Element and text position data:

________

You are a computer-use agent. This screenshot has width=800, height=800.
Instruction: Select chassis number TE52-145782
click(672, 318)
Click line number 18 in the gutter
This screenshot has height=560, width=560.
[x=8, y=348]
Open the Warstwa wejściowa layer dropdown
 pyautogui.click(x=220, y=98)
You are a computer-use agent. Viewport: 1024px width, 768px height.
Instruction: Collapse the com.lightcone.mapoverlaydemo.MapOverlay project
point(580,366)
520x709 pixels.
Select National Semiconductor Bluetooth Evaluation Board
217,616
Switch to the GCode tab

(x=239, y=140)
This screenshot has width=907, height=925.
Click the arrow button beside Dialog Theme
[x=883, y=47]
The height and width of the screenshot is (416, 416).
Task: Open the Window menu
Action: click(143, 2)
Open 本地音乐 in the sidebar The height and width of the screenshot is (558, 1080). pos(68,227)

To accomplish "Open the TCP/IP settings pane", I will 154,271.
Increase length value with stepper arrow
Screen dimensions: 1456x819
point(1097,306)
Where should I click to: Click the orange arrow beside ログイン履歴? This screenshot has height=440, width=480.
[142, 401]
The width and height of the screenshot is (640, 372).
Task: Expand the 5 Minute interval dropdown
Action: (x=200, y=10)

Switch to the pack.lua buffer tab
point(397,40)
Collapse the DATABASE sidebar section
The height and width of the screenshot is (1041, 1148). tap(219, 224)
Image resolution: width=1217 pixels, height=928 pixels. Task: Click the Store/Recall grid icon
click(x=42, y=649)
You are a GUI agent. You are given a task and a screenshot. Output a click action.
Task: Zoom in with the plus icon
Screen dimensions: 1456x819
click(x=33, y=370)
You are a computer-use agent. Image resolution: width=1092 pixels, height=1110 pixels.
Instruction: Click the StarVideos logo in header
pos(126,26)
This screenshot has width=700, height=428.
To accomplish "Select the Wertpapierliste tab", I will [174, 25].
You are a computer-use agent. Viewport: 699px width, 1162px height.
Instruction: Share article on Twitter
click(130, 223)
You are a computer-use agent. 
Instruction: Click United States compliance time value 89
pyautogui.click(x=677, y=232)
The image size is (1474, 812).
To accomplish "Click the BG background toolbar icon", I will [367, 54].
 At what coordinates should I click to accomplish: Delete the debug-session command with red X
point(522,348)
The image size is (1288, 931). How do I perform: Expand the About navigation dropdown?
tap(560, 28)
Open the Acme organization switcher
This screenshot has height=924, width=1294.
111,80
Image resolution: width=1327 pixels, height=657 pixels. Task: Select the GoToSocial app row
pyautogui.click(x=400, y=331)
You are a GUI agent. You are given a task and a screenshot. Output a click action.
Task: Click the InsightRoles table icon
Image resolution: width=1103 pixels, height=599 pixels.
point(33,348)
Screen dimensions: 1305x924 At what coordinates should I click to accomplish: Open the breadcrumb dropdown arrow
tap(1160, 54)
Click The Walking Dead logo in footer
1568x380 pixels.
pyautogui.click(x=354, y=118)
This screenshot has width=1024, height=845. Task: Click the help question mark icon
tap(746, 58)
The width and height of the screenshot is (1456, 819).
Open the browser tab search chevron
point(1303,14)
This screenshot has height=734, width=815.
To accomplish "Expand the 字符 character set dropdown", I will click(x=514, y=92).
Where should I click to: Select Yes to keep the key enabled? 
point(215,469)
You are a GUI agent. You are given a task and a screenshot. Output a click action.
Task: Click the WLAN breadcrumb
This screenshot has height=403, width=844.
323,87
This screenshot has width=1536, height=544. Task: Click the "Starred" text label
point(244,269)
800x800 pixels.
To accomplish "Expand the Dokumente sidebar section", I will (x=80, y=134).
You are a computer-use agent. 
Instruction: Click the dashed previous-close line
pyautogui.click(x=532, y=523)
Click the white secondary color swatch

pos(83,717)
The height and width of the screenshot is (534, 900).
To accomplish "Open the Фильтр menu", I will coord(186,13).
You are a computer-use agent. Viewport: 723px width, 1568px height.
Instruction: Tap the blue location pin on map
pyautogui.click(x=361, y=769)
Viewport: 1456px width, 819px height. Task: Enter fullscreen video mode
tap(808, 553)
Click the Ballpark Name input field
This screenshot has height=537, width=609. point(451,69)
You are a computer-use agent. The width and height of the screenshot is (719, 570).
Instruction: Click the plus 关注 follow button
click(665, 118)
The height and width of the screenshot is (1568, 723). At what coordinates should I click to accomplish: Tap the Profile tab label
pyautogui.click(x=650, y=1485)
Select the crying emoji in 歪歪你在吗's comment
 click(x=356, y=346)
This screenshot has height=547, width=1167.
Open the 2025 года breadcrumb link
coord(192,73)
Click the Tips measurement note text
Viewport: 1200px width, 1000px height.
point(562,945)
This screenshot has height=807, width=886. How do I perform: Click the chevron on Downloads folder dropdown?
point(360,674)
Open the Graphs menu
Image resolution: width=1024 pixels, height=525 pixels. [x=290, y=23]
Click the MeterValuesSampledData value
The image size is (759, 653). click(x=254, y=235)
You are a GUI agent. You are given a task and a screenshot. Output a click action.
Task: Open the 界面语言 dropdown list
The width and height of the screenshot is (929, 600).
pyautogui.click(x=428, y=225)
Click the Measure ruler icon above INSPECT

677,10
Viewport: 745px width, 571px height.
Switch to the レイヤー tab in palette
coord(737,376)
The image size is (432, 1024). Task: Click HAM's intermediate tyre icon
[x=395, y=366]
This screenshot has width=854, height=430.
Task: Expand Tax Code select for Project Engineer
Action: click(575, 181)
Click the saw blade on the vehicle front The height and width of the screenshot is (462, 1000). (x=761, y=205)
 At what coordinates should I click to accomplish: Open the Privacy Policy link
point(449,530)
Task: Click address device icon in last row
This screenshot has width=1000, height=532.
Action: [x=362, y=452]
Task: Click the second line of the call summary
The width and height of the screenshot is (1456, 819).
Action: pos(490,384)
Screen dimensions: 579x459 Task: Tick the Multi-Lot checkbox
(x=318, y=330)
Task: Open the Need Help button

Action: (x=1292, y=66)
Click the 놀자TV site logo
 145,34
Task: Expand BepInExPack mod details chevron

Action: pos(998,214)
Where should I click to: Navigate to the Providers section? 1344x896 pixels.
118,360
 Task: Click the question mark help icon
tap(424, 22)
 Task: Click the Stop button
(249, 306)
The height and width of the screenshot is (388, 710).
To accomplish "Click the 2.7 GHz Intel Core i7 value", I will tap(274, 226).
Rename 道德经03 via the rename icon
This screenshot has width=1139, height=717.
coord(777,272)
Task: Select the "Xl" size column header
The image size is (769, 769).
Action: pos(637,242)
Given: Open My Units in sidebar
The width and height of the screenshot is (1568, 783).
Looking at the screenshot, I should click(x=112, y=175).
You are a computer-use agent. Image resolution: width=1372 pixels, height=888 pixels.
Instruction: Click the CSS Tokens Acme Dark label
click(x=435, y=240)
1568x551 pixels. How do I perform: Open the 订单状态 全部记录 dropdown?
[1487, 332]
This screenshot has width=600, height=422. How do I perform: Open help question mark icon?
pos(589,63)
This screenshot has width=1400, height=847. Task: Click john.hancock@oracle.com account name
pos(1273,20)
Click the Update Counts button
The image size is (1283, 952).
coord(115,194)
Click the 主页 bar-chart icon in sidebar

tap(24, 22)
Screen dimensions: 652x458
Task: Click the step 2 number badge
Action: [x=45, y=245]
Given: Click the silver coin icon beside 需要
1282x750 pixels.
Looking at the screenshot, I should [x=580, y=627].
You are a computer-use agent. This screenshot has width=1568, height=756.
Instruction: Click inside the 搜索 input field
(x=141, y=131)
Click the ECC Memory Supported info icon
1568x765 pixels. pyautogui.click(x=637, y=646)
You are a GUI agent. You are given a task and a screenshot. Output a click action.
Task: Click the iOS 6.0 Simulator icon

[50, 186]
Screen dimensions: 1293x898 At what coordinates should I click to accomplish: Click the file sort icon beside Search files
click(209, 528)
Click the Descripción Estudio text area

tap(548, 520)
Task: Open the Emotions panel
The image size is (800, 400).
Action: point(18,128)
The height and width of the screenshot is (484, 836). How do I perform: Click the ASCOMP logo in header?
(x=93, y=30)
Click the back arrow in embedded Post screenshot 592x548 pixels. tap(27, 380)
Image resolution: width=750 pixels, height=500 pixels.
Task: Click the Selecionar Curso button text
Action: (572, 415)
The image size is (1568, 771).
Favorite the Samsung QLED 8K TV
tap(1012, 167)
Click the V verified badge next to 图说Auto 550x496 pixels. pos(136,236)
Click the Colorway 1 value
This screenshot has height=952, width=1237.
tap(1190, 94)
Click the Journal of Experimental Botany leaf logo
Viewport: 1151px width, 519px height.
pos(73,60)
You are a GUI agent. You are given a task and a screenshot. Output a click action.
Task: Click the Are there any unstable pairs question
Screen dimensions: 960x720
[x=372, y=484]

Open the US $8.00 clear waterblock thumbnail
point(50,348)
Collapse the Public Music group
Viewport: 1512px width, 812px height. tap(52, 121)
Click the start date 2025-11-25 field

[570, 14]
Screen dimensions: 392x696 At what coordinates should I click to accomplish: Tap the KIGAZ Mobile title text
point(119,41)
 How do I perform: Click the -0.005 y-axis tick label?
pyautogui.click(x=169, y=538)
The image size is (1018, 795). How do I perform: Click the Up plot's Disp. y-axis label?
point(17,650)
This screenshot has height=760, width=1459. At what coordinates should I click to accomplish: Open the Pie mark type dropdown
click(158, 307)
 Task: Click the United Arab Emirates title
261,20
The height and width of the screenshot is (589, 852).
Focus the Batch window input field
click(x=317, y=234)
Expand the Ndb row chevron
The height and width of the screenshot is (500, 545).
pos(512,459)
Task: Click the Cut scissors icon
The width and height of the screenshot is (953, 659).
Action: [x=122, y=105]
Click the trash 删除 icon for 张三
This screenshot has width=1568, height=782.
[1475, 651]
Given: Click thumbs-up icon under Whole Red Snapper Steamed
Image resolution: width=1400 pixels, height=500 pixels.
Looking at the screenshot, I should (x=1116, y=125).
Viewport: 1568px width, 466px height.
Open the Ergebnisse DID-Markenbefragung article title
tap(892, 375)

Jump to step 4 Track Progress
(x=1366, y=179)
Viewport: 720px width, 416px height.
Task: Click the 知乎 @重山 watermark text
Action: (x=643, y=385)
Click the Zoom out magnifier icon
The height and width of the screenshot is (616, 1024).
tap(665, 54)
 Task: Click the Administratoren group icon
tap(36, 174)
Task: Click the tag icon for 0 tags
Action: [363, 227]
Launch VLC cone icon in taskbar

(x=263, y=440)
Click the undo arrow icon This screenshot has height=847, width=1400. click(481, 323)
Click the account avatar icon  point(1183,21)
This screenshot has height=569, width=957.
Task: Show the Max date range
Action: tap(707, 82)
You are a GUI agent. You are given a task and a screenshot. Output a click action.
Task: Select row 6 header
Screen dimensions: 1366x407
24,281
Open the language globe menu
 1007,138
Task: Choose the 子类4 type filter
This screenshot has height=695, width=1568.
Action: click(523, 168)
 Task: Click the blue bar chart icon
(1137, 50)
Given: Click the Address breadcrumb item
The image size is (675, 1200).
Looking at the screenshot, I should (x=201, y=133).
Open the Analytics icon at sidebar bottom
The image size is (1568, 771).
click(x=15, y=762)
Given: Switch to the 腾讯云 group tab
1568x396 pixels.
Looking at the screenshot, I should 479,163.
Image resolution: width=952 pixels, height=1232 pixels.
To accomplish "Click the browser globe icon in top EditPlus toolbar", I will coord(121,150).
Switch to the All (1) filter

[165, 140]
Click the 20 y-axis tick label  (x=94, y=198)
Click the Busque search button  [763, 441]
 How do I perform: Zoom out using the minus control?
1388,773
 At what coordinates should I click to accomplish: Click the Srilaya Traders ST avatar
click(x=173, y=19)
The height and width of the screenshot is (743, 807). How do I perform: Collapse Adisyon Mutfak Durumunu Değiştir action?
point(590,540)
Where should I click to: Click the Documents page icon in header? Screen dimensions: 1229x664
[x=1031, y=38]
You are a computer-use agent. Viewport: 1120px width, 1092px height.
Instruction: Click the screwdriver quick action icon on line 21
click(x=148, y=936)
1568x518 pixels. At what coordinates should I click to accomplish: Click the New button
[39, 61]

________

▸ Goal
Can you repeat the lines starting with the line with "This screenshot has height=547, width=1167." and going on through the line with "point(360,674)", switching "chevron" to "arrow" and leaving everything else unchanged?

▸ Output for this exercise
This screenshot has height=547, width=1167.
Open the 2025 года breadcrumb link
coord(192,73)
Click the Tips measurement note text
Viewport: 1200px width, 1000px height.
point(562,945)
This screenshot has height=807, width=886. How do I perform: Click the arrow on Downloads folder dropdown?
point(360,674)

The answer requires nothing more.